The iris blossom has a strange appearance, and this is because nothing in it is as it seems. The style of the pistil is divided into three broad branches and they look like petals; and they have formed a conspiracy with the sepals to make a tunnel for bees, leaving the petals out of the plan entirely and the sepals "rise to the occasion." The petals stand up lonely between the three strangely matched pairs, and all they accomplish by their purple guiding lines, is to basely deceive the butterflies and other insects which are in the habit of looking for nectar at the center of a flower. If we look directly down into the flower of the blue flag, there are ridges on the broad styles and purple veins on the petals, all pointing plainly to the center of the flower, and any insect alighting there would naturally seek for nectar-wells where all these lines so plainly lead. But there is an "April fool" for the insects which trust to these guides, for there is no nectar to be had there. Dr. Needham, in his admirable study of this flower and its visitors (American Naturalist, May, 1900), tells us that he has seen the little butterflies called "skippers," the flag weevils and the flower beetles all made victims of this deceptive appearance; this is evidence that the nectar guiding lines on flowers are noted and followed by insects.

The blue flag is made for bees; the butterflies and beetles are interlopers and thieves at best. The bees are never deceived into seeking the nectar in the wrong place. They know to a certainty that the sepal with its purple and yellow tip and many guiding lines, although far from the center of the flower, is the sure path to the nectar. A bee alights on the lip of the sepal, presses forward scraping her back against the down-hanging stigma, then scrapes along the open anther which lies along the roof of the tunnel; and she here finds a pair of guiding lines each leading to a nectar-well at the very base of the sepal. The bees which Dr. Needham found doing the greatest work as pollen-carriers were small solitary bees (Clisodon terminalis and Osmia destructa);  each of these alighted with precision on the threshold of the side door, pushed its way in, got the nectar from both wells, came out and sought another side door speedily. One might ask why the bee in coming out did not deposit the pollen from its own anther upon the stigma; but the stigma avoids this by hanging down, like a flap to a tent, above the entrance, and its surface for receiving pollen is directed so that it gathers pollen from the entering bee and turns its back to the bee that is just making its exit.

The arrangement of the flower parts of the iris may be described briefly thus: three petals, three sepals, a style with three branches; the latter being broad and flat and covering the bases of the three sepals, making tubes which lead to the nectar; three anthers lie along the under side of the styles. The wild yellow iris is especially fitted for welcoming the bumblebee as a pollen-carrier, since the door between the style and the sepal is large enough to admit this larger insect. The bumblebees and the honey-bees work in the different varieties of iris in gardens.

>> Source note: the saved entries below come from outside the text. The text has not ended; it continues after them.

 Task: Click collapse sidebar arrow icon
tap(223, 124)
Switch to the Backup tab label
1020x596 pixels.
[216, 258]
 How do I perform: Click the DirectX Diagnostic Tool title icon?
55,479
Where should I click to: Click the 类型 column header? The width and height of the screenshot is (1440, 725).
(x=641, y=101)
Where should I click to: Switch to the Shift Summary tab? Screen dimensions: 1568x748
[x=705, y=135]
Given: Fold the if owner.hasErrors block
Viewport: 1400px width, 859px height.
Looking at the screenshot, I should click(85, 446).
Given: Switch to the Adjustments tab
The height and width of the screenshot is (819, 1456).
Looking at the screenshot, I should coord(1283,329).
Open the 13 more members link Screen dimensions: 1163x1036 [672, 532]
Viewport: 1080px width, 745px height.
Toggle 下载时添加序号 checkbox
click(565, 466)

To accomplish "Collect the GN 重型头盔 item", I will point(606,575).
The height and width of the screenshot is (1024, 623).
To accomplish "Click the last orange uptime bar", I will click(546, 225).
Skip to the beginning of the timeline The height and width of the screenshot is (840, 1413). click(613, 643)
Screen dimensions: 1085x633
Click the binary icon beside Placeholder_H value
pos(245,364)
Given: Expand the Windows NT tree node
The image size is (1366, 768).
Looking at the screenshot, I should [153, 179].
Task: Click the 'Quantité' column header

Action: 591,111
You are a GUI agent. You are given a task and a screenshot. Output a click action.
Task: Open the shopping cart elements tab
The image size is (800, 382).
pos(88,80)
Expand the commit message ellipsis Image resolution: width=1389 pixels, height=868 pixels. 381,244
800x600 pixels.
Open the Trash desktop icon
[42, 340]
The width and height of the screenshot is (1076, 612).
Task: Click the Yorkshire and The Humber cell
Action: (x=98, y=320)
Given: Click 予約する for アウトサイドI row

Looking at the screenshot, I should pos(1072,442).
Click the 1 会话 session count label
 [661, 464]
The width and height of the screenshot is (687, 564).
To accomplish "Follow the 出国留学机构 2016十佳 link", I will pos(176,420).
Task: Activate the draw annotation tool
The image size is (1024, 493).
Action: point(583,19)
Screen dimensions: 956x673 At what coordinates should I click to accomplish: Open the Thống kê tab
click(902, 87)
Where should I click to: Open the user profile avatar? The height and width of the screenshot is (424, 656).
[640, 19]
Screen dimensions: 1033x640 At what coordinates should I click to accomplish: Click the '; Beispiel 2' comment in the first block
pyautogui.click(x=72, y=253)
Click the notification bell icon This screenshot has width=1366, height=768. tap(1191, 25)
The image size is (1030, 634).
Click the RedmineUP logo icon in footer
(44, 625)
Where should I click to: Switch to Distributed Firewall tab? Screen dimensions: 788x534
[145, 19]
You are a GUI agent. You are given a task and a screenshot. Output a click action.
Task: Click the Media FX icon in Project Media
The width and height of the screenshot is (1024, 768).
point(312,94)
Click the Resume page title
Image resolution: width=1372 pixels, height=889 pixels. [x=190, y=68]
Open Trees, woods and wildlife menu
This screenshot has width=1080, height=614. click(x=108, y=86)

In some varieties of iris there is a plush rug along the vestibule floor over which the bee passes to get the nectar. Through a lens, this plush is exquisite—the nap of white filaments standing up and tipped with brilliant yellow. Various theories as to the use of this plush have been advanced, the most plausible being that it is to keep the ants out; but the ant could easily pass along either side of it. While holding an iris in my hand, one day in the garden, a bumblebee visited it eagerly, never noting me; after she had probed the nectar-wells, she probed or nibbled among the plush, working it thoroughly on her way out. Was she a foolish bee, or did she find something there to eat? What child will find if other bees do this?

Lesson CLIX

The Blue Flag or Iris

Leading thought—Each iris flower has three side doors leading to the nectar-wells; and the bees, in order to get the nectar, must brush off the pollen dust on their backs.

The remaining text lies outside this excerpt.